▶ Task prompt
Scan the material for the word "brand" and return every matching line.

▶ Information supplied
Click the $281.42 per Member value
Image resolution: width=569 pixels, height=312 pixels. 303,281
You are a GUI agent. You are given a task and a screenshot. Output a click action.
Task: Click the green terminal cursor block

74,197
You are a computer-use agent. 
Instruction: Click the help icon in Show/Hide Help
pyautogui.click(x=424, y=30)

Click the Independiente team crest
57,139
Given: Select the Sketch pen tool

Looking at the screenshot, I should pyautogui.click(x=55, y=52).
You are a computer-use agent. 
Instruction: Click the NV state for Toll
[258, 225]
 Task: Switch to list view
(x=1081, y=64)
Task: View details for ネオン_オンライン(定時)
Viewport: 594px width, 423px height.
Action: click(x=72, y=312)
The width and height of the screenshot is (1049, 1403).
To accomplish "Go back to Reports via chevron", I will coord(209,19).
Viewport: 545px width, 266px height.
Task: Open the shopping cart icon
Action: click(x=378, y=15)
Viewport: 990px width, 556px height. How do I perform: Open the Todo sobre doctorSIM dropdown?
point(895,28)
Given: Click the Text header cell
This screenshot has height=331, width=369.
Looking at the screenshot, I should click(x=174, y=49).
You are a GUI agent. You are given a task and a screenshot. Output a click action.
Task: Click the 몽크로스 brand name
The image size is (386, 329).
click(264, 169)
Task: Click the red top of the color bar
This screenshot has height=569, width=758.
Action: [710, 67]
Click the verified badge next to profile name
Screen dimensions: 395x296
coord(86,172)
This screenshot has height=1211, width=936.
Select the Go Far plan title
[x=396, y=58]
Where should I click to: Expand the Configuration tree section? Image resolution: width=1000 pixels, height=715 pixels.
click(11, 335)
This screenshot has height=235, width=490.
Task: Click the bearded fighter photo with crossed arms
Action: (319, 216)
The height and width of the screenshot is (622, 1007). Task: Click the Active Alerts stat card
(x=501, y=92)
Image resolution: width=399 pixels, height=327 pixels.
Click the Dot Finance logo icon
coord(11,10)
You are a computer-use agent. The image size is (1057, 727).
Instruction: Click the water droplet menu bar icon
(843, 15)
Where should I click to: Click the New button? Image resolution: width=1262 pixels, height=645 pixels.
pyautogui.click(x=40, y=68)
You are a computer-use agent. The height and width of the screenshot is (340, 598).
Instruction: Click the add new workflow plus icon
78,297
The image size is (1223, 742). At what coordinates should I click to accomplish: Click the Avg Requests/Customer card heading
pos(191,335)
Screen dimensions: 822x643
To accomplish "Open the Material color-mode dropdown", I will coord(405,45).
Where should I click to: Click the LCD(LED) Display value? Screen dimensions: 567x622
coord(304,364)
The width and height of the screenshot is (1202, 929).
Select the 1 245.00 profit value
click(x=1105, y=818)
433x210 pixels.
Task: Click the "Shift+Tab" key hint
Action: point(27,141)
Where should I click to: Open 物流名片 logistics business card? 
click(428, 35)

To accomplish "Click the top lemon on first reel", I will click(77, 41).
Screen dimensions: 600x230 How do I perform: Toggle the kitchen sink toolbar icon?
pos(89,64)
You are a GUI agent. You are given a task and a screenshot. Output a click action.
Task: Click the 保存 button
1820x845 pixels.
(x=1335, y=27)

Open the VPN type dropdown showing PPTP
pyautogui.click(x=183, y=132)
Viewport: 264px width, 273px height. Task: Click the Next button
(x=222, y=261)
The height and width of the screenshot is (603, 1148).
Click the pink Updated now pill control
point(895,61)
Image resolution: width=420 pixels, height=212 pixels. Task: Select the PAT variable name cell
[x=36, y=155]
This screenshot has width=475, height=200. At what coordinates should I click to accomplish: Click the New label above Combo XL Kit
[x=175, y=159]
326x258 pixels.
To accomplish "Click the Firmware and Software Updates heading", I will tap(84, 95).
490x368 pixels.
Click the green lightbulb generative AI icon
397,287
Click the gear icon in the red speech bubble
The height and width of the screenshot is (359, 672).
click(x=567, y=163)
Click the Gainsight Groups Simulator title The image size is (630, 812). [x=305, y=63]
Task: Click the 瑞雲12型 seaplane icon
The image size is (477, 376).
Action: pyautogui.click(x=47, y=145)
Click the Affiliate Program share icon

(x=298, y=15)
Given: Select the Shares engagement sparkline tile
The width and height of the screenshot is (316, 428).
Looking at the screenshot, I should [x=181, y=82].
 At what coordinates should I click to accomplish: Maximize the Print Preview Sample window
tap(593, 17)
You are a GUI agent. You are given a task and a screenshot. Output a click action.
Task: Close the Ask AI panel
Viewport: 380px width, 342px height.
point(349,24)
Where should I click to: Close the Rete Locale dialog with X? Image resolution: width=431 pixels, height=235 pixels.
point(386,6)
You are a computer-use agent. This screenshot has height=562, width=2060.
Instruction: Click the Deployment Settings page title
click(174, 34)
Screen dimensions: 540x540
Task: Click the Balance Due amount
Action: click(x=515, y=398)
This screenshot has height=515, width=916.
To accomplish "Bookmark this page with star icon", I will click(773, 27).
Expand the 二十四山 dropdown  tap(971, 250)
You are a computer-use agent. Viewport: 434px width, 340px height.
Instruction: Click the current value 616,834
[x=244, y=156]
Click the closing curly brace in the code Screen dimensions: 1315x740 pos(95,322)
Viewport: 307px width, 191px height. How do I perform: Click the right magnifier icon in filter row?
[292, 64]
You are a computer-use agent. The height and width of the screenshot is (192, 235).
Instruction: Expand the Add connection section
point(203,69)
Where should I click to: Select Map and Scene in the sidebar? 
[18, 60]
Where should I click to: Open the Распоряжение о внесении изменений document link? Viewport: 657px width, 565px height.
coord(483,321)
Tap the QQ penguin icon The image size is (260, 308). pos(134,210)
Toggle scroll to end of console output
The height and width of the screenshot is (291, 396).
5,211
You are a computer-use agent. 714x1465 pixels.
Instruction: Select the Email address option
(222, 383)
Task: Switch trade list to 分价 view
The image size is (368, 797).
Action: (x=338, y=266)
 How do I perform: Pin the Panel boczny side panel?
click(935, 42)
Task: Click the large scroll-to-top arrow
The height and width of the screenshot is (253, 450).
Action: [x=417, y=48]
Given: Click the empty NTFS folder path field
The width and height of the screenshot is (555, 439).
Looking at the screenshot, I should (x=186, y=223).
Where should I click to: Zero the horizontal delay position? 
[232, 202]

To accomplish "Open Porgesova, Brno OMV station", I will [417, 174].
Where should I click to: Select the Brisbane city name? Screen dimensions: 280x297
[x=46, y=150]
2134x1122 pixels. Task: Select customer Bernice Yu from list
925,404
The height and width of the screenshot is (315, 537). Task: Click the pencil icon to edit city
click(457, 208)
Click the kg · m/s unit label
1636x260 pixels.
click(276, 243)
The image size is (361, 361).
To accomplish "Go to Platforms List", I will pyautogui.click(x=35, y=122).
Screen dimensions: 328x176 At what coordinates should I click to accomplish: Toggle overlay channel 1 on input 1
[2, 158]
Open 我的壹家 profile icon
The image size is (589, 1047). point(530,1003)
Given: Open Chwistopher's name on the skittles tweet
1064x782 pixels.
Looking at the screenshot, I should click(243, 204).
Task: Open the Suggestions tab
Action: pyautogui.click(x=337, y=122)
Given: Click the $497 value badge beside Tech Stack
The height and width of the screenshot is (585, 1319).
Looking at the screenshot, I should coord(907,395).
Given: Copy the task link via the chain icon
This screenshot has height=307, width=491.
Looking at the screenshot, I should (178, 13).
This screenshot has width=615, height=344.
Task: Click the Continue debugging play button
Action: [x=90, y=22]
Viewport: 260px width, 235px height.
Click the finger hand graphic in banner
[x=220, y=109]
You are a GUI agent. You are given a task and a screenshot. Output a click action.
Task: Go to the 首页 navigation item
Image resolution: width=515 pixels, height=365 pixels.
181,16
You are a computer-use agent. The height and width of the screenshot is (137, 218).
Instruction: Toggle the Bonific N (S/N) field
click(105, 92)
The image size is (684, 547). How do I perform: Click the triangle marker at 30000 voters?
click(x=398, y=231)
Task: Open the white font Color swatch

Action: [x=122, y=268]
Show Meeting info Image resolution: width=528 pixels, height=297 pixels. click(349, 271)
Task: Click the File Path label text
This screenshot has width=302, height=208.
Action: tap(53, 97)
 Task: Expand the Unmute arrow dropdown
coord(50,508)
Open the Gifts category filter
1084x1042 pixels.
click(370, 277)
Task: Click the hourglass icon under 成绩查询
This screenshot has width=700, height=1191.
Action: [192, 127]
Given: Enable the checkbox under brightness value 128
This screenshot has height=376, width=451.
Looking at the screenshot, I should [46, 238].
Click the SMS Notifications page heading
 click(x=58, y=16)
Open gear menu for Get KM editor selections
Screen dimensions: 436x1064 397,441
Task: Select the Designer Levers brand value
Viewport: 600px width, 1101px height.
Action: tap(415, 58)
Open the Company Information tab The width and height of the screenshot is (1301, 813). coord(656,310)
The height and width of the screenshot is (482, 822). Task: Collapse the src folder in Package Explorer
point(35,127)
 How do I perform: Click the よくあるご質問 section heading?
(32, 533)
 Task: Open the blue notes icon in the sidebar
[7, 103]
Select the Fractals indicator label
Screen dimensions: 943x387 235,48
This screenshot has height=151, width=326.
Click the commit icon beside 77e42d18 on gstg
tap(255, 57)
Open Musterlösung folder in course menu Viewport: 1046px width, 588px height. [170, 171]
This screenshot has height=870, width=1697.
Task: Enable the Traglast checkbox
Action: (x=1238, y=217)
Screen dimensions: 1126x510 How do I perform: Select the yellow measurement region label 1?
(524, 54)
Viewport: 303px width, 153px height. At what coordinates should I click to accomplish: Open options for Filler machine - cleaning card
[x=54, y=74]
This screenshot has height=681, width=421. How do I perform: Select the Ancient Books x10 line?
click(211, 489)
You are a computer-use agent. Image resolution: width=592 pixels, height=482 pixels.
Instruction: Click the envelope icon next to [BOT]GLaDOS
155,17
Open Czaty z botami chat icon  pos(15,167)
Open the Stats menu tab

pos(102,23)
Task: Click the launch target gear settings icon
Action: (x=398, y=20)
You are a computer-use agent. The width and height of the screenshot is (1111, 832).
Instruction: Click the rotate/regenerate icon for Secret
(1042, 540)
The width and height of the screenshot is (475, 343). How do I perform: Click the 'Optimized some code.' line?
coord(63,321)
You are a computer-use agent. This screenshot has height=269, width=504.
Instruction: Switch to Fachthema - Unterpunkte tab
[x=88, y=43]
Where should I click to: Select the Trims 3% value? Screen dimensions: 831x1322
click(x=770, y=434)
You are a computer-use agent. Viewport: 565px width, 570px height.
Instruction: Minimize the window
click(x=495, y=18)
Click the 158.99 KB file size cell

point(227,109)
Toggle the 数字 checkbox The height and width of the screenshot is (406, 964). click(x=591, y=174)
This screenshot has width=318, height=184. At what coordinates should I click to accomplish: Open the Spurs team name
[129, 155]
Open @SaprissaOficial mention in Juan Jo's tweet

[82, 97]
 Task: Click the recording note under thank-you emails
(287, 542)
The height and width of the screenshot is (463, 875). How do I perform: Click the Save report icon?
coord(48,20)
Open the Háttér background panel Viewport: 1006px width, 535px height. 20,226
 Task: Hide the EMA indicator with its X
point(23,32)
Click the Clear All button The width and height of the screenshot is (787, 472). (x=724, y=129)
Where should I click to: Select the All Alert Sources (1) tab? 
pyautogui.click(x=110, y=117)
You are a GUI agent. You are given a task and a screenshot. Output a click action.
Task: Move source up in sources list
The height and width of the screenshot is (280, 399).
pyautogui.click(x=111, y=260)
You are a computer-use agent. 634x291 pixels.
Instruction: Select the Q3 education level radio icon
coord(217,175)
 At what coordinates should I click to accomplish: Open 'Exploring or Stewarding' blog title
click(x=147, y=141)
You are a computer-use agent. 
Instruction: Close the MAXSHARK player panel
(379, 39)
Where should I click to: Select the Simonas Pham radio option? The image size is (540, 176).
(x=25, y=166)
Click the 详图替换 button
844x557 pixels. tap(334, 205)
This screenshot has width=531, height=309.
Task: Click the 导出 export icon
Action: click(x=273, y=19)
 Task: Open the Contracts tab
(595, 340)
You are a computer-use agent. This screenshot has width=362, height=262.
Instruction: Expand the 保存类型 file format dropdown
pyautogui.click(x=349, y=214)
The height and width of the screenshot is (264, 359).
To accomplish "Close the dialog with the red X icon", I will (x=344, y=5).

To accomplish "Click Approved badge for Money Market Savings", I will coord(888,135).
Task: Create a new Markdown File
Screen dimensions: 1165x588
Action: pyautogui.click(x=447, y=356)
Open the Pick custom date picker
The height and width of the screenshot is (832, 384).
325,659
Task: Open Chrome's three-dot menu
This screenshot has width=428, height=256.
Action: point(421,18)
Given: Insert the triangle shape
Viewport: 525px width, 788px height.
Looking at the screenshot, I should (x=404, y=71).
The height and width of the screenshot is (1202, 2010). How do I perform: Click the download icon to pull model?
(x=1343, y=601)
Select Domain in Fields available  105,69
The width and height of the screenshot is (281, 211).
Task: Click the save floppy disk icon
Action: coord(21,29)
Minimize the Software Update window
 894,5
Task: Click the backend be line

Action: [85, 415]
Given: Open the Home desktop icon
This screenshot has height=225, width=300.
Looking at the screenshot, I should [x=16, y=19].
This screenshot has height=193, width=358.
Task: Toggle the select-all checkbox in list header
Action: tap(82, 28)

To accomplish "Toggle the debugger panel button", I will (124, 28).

▶ Result for this exercise
Task: Click the 몽크로스 brand name
Task: Select the Designer Levers brand value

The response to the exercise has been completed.